A number of debranched starches were analyzed. This system allows good separation of amylose and amylopectin after debranching of starch, and provides quantitative information on the amylose content. Additionally molar mass versus hydrodynamic radii (R-h) distributions of various debranched starches show that the debranching was not 100% and that the differences in the structure of various starches can be
followed. (C) 2014 Elsevier Ltd. All rights reserved.”
“Most existing technologies for facial expression recognition utilize off-the-shelf feature extraction methods for classification. In this paper, aiming at learning better features specific for expression representation, we propose to construct a deep architecture, AU-inspired
Deep Networks (AUDN), inspired by the psychological theory that expressions can be decomposed into multiple facial Action A-1155463 Units (AUs). To fully exploit this inspiration but avoid detecting www.selleckchem.com/products/dmh1.html AUs, we propose to automatically learn: (1) informative local appearance variation; (2) optimal way to combining local variation and (3) high level representation for final expression recognition. Accordingly, the proposed AUDN is composed of three sequential modules. Firstly, we build a convolutional layer and a max-pooling layer to learn the Micro-Action-Pattern (MAP) representation, which can explicitly depict local appearance variations caused by facial expressions. Secondly, feature grouping
is applied to simulate larger receptive fields by combining correlated MAPs adaptively, aiming to generate more abstract mid-level semantics. Finally, a multi-layer learning process is employed in each receptive field respectively to construct group-wise sub-networks for higher-level representations. Experiments on three expression databases CK+, MMI and SFEW demonstrate that, by simply applying linear classifiers on the learned features, our method can achieve state-of-the-art results on all the databases, which validates the effectiveness of AUDN in both lab-controlled and wild environments. (C) 2015 Elsevier B.V. All rights reserved.”

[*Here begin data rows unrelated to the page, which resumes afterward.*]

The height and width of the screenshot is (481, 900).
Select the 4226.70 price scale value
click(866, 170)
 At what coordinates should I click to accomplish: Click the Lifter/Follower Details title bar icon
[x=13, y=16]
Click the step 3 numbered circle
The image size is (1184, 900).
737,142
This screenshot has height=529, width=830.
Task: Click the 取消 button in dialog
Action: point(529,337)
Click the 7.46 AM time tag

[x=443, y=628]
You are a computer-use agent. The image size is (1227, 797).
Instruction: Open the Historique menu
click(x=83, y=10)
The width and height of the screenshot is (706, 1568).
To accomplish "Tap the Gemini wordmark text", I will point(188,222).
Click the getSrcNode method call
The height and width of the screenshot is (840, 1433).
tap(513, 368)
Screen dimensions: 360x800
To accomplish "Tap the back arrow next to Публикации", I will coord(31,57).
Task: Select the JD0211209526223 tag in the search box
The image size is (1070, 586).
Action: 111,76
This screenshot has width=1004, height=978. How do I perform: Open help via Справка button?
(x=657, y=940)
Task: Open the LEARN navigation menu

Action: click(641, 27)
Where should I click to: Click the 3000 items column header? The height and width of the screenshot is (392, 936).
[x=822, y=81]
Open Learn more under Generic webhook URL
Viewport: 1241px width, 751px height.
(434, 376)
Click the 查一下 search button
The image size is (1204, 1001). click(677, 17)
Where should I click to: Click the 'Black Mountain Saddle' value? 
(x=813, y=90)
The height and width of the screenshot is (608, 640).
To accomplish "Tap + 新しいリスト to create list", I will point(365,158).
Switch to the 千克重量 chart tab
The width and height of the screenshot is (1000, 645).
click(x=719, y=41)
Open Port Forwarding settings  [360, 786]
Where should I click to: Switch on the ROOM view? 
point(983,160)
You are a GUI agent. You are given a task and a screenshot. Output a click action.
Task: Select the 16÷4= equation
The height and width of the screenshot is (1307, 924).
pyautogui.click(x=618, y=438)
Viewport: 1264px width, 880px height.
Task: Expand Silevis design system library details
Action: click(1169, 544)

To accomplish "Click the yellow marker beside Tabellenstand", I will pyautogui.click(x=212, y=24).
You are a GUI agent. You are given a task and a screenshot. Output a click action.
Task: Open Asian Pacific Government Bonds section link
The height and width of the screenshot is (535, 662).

“Examination of 1269 unique naive chicken HSP990 V-H sequences showed that the majority of positions in the framework (FW) regions were maintained as germline, with high mutation rates observed in the CDRs. Many FW mutations could be clearly related to the modulation of CDR structure or the V-H-V-L interface. CDRs 1 and 2 of the V-H exhibited frequent mutation in solvent-exposed positions, but conservation of common structural residues also found in human CDRs at the same positions. In comparison with humans and mice, the chicken CDR3 repertoire was skewed toward longer sequences, was dominated by small amino acids (G/S/A/C/T), and had higher cysteine (chicken, 9.4%; human, 1.6%; and mouse, 0.25%) but lower tyrosine content (chicken, 9.2%; human, 16.8%; and mouse 26.4%). A strong correlation (R-2 = 0.